• THE RECORDS
--- START ---

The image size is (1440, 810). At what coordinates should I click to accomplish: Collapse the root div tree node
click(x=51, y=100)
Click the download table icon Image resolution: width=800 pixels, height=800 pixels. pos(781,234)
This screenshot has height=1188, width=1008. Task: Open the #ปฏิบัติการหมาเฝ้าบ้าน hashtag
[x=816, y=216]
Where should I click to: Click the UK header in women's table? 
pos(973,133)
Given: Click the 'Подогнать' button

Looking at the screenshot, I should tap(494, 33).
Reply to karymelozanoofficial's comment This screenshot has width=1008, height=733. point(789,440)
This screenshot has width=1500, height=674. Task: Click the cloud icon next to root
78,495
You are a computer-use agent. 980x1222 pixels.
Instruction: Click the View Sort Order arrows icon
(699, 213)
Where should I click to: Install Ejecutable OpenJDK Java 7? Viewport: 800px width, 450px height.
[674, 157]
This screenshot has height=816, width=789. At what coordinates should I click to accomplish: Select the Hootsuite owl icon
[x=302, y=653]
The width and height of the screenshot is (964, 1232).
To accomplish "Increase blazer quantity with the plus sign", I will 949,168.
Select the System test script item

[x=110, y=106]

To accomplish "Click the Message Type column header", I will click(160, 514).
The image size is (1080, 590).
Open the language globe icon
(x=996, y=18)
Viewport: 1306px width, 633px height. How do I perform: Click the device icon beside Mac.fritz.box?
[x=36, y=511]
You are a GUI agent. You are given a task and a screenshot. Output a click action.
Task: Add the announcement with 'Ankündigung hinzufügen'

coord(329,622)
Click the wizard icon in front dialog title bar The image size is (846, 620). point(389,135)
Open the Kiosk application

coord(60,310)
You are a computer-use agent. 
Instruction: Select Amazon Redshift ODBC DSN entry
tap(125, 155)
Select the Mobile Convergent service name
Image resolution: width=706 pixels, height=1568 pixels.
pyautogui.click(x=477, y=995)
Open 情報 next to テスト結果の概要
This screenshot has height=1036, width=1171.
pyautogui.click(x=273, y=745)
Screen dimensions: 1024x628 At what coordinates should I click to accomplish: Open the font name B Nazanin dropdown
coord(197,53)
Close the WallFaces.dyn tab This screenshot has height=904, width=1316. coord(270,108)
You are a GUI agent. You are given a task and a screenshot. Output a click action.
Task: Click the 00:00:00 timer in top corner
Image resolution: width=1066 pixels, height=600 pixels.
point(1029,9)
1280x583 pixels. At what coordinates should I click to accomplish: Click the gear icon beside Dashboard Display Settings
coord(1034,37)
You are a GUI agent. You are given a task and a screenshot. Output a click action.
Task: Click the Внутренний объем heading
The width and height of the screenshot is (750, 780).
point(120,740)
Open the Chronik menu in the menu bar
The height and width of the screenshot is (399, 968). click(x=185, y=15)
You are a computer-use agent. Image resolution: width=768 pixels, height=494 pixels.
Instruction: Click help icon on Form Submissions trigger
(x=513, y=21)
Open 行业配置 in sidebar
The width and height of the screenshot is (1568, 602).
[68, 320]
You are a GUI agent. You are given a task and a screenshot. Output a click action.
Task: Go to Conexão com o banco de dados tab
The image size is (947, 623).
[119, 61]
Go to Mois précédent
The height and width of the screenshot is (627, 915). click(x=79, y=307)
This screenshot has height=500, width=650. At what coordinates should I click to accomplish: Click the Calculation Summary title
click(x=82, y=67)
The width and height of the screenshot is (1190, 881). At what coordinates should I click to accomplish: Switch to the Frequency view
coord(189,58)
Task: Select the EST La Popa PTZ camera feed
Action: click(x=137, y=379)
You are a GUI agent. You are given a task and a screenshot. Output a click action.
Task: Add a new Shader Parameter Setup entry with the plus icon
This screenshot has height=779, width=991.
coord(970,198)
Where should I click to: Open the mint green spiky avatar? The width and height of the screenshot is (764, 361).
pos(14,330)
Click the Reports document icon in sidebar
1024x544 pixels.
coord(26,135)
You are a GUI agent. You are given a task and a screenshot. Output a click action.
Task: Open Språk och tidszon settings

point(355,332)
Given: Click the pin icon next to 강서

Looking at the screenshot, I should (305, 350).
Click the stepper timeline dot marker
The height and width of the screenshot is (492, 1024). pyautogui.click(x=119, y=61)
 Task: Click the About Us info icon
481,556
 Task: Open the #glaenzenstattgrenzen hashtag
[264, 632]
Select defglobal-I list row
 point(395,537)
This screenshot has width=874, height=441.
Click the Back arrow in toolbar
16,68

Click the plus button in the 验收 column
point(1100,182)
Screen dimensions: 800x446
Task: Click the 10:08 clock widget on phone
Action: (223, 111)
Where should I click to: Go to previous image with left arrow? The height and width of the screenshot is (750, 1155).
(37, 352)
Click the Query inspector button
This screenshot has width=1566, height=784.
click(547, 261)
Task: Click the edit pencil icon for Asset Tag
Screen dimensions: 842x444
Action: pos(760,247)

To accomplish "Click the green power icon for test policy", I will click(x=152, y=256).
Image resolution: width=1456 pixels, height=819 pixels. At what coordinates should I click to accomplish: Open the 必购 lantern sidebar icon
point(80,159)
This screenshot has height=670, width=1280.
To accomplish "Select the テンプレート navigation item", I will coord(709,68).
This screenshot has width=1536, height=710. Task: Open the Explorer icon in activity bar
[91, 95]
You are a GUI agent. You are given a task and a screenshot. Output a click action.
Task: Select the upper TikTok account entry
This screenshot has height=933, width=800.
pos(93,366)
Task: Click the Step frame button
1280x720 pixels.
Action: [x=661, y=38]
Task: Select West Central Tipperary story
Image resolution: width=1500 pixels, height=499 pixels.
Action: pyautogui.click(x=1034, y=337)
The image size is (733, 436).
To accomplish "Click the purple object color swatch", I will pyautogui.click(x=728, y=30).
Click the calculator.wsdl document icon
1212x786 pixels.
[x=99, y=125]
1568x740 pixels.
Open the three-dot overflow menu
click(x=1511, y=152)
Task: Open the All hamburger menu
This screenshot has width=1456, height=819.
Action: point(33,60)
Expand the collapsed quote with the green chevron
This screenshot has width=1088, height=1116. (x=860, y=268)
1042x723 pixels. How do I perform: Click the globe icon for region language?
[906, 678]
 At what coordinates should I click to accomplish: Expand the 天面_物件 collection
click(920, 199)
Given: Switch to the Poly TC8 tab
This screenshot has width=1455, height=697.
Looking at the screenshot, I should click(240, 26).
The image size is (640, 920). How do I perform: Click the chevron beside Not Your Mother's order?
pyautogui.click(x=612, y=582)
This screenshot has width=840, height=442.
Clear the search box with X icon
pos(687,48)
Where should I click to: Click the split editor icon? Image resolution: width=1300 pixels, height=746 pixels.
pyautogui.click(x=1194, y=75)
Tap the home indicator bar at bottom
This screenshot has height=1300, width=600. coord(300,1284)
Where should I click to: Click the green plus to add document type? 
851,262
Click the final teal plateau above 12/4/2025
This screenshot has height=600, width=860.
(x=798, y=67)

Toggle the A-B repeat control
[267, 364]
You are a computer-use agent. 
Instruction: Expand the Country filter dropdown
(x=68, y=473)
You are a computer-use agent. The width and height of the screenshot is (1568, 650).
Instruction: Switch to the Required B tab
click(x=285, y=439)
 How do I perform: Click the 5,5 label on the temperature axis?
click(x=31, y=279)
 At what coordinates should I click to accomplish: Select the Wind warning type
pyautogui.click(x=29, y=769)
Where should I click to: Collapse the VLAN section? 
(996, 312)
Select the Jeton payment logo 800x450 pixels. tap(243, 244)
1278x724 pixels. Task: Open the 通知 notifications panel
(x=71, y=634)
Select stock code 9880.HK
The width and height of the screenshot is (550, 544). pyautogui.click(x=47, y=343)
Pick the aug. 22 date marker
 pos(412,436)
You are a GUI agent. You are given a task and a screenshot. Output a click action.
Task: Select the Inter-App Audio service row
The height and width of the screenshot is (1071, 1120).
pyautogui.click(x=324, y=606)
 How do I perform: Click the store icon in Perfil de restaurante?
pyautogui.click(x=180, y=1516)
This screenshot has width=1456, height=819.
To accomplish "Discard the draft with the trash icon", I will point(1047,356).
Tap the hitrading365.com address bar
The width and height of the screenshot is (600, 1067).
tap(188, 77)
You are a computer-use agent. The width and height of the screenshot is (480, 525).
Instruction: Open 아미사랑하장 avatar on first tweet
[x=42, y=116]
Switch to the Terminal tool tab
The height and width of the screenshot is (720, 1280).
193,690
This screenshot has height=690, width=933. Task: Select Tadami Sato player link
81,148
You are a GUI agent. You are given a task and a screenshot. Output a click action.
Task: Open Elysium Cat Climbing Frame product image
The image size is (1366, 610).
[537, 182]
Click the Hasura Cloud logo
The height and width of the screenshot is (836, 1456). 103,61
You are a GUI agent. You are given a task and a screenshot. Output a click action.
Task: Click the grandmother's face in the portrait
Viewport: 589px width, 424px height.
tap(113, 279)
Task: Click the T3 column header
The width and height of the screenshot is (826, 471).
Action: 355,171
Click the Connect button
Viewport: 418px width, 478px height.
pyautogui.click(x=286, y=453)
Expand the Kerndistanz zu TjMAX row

--- END ---

• WHAT YOU SHOULD DO
Take every line above that includes "computer" and list it.

• SOLVED EXERCISE
You are a computer-use agent. 980x1222 pixels.
You are a computer-use agent. 
You are a computer-use agent. Image resolution: width=768 pixels, height=494 pixels.
You are a computer-use agent. 
You are a computer-use agent. The width and height of the screenshot is (1568, 650).
You are a computer-use agent. The width and height of the screenshot is (480, 525).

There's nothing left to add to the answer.